### Requirement
Count the lines in the entries below that contain the string "size", matching case exactly. Reply with the number alone.

### Records to use
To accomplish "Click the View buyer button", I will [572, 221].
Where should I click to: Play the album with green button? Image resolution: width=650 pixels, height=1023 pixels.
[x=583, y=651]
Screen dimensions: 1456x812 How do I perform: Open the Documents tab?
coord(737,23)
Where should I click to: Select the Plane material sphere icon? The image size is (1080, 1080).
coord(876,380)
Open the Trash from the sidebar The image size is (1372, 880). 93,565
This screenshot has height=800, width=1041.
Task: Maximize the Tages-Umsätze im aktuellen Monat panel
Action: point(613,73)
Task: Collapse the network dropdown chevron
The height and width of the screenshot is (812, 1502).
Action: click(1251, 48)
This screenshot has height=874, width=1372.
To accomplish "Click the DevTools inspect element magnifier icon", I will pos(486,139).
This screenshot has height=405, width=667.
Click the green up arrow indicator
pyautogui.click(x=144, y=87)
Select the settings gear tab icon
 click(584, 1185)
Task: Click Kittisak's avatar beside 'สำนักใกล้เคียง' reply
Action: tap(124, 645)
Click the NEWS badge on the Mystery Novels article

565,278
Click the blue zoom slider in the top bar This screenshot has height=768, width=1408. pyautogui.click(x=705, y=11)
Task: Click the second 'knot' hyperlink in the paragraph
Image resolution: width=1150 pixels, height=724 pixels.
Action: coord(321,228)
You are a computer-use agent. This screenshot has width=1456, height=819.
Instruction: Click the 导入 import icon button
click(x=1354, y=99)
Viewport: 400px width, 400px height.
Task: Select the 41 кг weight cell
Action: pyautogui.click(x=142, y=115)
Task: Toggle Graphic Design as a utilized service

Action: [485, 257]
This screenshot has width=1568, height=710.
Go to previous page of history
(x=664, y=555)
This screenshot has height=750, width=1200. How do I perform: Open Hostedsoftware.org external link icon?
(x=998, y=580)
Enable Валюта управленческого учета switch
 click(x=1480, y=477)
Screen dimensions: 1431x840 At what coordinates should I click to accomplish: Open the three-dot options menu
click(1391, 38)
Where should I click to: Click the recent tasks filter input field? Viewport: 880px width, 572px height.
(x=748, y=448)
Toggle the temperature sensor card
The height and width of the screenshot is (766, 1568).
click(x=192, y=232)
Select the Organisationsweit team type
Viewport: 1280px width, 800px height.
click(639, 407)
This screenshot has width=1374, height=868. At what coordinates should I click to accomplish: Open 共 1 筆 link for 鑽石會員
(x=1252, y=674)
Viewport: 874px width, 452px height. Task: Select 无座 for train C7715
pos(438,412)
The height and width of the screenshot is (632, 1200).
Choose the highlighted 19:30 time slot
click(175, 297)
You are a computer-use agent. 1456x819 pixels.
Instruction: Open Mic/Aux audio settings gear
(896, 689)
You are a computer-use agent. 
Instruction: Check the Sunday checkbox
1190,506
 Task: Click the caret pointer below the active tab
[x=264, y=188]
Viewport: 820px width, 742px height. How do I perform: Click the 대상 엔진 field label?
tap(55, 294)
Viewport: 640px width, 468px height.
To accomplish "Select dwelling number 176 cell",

### Completed exercise
2